From: dfsiemensjr <dfsiemensjr@juno.com>
Date: Tue Dec 15 2009 - 21:31:55 EST

There are a number of problems with Aristotle. For example, try to apply
the laws of excluded middle and contradiction to "bald" or any other
characteristic that admits of degrees. Or try to do astronomy on the
basis that all celestial bodies are composed solely of the quintessence.
Or try to do chemistry on the basis of only four terrestrial elements. It
must also be noted that syllogistic (including the additional modal
logics) is not totally the same as medieval logics, and is quite
different from contemporary logics (from Frege on).

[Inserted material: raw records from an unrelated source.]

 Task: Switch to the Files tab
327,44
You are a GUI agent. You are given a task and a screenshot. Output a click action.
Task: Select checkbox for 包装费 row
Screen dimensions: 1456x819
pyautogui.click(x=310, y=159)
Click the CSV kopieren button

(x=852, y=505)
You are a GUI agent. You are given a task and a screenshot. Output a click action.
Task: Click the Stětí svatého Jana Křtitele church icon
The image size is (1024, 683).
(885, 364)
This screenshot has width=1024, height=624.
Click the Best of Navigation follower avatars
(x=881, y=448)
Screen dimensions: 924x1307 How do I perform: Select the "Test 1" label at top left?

As for 2+2=4, it is not necessarily true, for there is modular
arithmetic.

As to a first entity of some sort, it is entirely possible that the first
one possessing all the human characteristics, by being in a breeding
group, did not have any offspring with the same complete set of
characteristics. There has to be a slowly changing breeding group for
speciation. The logical notion that there has to be a single first does
not necessarily apply to reality.
Dave (ASA)

On Tue, 15 Dec 2009 17:55:19 -0500 Schwarzwald <schwarzwald@gmail.com>
writes:
Murray,

Sorry, but this cuts no ice. If Gregory were simply making an appeal to
the Church fathers such that they or revelation should be trusted over
modern science... well, I'd have some problems with that, but "The year
is 2009" would *still* not suffice as a meaningful argument. There are
problems with trusting revelation over science (when the two are actually
in dispute, rather than it being a clash of philosophies), but the
'modern world' hasn't done anything but make that view unpopular.

But when Gregory is talking about how there must have been a first, I
don't see him as making a theological appeal. It's a logical appeal, one
of reason. Along the lines of, "Beings of type X exist now. Beings of
type X have not been reproducing since eternity. Ergo, there must have
been a first." That's the sort of reasoning a classic greek may have used
- but today's date does not change the validity of it.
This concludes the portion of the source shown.